Julia Fernandez non era abituata a essere preda.
Julia Fernandez credeva di poter dominare Mosca e le sue strade nascoste, dove persino le lame di vento tagliente cessavano di spaccarti la pelle perché a raffreddare gli animi ci pensavano occhi di uomini famelici e affari loschi malcelati.
Julia Fernandez si sbagliava.
Un secondo uomo le comparve davanti, sbucando come un ratto grosso e affamato da un'insenatura laterale.
"Come ha fatto a passare da lì? È impossibile!" sbraitarono i pensieri della ragazza mentre indietreggiava.
Ma sembrava che i moscoviti avessero un modo tutto loro per muoversi in questa cittá nata dal gelo.
-Privet ... eto ne russkiy.- e sorrise, mostrandole i denti giallastri.
Julia sentí altri passi ostacolarle la fuga e il respiro.
Non osò voltarsi indietro.
-Mozhet, eto kubintsy?
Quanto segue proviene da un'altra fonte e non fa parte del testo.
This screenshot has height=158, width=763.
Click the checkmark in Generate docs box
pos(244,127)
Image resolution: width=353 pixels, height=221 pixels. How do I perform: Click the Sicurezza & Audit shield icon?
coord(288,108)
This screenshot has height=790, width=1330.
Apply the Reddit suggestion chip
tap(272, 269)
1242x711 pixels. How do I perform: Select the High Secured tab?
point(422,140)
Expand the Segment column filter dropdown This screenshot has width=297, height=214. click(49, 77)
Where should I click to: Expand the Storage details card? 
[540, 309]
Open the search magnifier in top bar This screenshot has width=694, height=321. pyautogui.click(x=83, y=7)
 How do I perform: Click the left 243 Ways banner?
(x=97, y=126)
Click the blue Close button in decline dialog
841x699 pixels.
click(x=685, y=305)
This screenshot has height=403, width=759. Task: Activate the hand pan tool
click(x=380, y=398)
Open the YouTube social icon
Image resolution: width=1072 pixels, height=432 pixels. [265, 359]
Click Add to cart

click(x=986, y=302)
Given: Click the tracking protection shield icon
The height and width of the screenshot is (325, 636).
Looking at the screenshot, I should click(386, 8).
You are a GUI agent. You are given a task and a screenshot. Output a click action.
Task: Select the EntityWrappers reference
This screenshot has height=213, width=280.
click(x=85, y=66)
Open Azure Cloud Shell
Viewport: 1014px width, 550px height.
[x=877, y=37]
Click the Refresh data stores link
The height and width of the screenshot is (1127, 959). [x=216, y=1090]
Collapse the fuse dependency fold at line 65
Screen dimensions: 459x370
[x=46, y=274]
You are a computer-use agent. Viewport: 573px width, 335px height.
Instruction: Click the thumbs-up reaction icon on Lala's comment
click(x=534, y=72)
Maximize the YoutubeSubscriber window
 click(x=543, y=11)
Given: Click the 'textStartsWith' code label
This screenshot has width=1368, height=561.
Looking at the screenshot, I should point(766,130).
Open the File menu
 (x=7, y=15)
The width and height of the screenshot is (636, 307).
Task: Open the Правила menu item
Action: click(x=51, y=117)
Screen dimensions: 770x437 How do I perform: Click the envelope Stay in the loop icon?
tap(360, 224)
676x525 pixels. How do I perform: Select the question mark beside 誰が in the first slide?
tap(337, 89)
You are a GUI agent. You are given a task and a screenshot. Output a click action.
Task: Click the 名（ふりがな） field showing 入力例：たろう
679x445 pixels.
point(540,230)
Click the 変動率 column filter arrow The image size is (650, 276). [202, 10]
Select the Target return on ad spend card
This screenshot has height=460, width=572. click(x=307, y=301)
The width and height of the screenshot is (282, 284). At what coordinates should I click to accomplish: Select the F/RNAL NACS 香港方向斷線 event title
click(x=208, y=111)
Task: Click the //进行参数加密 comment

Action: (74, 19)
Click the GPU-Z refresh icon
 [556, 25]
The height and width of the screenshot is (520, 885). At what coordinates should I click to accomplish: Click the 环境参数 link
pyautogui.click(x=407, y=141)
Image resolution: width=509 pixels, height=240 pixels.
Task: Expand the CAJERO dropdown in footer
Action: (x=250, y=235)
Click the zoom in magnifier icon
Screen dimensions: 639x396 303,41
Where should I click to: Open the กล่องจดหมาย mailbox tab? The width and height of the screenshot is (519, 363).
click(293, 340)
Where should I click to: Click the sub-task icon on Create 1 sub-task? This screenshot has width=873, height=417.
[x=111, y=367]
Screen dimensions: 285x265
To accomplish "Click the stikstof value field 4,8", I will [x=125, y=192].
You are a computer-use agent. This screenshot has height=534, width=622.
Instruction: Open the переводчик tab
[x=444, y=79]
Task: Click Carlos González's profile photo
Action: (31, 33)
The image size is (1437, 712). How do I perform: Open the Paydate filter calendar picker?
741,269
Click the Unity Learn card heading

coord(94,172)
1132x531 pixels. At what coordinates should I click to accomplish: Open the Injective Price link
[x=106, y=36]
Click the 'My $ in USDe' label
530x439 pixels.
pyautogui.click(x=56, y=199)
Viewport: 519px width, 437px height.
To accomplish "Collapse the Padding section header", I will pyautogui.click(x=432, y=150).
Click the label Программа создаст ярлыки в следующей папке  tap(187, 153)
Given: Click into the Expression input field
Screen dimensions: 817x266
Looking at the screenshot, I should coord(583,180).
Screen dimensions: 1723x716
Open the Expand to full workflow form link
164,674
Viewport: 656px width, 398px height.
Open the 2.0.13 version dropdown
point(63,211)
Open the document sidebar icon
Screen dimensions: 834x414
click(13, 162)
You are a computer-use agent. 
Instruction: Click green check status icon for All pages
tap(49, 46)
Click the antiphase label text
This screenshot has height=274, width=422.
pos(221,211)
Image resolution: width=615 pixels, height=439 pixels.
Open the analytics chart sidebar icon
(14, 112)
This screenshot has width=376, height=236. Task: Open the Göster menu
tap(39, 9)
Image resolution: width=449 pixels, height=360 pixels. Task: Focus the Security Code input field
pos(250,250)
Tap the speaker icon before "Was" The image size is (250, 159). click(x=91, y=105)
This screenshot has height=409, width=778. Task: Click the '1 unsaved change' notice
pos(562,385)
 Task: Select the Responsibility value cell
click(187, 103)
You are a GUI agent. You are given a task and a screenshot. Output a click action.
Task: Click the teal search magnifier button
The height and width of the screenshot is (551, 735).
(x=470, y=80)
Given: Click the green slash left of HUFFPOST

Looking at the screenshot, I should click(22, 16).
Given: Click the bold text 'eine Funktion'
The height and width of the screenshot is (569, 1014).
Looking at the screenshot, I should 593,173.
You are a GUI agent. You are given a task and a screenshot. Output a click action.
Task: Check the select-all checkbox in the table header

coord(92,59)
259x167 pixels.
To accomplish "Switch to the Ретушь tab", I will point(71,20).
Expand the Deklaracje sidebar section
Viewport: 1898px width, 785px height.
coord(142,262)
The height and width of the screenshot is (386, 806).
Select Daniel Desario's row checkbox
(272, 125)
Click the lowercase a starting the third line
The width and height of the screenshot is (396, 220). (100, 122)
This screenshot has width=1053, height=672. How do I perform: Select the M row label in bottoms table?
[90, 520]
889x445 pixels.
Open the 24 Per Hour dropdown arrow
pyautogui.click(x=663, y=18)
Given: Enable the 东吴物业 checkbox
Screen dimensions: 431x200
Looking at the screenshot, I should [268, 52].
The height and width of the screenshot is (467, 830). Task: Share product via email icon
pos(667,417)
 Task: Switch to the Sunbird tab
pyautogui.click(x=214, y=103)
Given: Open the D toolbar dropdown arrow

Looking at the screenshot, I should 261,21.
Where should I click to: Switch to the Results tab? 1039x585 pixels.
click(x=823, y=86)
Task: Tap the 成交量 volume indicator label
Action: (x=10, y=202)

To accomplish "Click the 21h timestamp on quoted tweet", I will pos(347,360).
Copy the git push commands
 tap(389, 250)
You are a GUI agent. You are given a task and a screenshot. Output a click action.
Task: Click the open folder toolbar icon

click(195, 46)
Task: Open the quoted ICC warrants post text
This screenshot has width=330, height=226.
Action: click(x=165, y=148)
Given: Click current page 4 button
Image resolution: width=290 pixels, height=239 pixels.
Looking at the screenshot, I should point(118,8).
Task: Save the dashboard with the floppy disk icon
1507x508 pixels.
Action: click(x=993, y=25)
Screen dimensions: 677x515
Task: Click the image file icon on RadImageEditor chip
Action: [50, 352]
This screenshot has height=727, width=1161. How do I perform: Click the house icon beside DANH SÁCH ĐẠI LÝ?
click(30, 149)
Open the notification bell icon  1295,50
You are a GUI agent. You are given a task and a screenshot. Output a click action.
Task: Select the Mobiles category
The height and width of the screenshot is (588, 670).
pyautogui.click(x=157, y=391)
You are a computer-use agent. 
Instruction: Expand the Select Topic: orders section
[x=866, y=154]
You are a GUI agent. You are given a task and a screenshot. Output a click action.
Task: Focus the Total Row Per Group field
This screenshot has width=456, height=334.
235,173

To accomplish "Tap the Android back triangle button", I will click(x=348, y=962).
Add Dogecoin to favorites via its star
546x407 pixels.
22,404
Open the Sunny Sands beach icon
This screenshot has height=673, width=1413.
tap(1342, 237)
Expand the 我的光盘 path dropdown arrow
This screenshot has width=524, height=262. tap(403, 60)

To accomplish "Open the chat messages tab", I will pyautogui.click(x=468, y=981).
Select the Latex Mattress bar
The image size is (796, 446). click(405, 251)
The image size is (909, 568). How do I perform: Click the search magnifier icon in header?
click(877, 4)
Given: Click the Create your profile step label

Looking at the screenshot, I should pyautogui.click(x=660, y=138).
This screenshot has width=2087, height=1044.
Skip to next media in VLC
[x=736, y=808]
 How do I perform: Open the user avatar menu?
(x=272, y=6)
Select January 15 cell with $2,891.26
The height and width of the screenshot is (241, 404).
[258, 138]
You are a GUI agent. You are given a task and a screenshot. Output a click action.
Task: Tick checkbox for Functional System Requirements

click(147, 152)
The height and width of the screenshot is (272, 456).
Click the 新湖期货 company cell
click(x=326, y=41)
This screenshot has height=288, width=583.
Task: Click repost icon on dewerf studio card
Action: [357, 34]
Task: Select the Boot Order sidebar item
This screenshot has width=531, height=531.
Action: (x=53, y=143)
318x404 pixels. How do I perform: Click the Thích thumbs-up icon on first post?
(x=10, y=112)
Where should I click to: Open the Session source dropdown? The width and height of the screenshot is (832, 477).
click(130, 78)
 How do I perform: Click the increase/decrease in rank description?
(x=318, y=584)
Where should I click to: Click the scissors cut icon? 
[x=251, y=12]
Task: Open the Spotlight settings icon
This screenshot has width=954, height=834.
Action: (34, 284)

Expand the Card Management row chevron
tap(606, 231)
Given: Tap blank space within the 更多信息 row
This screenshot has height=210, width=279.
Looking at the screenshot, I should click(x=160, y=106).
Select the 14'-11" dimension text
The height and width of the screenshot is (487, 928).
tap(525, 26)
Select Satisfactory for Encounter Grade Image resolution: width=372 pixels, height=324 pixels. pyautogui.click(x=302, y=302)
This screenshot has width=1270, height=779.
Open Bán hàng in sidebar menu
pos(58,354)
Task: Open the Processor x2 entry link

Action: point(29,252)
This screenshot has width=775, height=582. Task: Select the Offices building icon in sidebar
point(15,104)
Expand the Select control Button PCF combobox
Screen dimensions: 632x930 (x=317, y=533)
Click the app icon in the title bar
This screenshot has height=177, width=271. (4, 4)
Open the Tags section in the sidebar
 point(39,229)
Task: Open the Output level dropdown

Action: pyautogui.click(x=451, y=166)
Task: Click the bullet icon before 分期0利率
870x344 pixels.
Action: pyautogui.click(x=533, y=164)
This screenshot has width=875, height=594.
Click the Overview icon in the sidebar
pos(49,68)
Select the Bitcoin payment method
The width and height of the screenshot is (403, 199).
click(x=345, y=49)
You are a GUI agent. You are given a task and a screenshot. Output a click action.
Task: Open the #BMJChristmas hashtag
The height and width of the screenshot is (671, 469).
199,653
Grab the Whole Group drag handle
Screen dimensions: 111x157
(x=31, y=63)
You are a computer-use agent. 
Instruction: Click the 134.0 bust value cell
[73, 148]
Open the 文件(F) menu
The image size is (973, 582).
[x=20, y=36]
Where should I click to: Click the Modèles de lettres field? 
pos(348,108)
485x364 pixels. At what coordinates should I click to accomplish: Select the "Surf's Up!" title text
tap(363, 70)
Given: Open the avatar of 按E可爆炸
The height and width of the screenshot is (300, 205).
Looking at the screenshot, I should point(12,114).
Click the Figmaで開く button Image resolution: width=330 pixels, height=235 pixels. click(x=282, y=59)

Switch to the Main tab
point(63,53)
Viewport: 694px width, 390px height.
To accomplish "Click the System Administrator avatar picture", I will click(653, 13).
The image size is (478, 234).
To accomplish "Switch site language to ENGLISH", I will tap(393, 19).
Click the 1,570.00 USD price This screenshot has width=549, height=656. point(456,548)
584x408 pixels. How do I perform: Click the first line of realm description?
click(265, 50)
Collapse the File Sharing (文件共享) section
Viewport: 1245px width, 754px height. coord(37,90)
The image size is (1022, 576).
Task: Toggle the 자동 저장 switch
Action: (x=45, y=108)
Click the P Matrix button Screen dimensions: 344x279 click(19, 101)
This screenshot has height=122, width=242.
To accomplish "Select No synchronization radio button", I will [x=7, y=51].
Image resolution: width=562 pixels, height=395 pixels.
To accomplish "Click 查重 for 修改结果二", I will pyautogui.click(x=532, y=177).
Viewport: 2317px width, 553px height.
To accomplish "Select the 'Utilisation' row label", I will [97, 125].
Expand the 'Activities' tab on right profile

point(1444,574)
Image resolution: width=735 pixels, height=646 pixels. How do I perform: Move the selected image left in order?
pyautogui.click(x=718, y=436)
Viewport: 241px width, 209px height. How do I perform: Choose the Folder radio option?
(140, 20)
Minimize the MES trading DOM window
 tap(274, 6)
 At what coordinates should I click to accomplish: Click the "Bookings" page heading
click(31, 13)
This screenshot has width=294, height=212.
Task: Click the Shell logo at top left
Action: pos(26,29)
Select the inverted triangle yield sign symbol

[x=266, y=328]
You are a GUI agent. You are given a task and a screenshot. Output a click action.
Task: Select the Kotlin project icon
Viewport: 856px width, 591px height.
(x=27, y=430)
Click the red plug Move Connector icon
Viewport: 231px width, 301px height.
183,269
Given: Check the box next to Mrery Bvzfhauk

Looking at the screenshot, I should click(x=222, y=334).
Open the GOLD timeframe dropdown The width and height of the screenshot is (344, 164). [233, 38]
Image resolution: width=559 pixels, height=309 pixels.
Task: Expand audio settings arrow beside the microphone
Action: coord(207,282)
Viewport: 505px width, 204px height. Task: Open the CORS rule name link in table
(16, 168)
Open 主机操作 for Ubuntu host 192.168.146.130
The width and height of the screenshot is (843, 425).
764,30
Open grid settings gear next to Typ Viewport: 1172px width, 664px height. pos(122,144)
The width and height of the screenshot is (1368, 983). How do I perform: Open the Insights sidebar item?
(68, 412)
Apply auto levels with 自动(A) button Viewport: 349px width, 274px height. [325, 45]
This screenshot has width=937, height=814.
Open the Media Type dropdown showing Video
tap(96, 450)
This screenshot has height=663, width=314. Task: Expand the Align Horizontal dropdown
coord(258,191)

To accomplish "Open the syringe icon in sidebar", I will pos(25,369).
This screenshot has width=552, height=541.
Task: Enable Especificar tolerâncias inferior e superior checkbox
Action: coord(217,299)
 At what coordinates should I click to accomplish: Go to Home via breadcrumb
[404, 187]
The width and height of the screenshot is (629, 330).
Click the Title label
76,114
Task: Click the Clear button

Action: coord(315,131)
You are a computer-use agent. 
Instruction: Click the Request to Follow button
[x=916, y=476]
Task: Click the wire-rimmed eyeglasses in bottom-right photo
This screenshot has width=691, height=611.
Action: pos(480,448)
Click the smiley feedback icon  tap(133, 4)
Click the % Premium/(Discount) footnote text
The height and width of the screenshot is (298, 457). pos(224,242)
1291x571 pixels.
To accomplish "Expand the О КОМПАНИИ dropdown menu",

Ili frantsuzskaya devushka ...-
-Vy kubintsy?-
Se avesse potuto urlare, l'avrebbe fatto.
L'avevano circondata e stretta al muro alle sue spalle, su quei vecchi ciottoli dimenticati da Dio.
Ma Julia non era una che urlava.
E se lo faceva, era per insultarti.
-Fuck off piece of shit!- strepitò, come una lince dal pelo ritto e i denti in mostra.
Ma si sa, neanche una lince può avere la meglio su un branco di iene a digiuno.
Due... tre... forse quattro.
E quello con gli occhi grigi le ghermì il viso con le unghie, tenendolo come si tiene una noce di cocco prima di spaccarla in due.
E Julia reagì mollandogli un calcio in mezzo alle gambe e spaccando non una, ma ben due noci di cocco.
L'uomo si prostrò a terra dal dolore, tirando pugni all'aria, guaendo e ringhiando con egual impeto.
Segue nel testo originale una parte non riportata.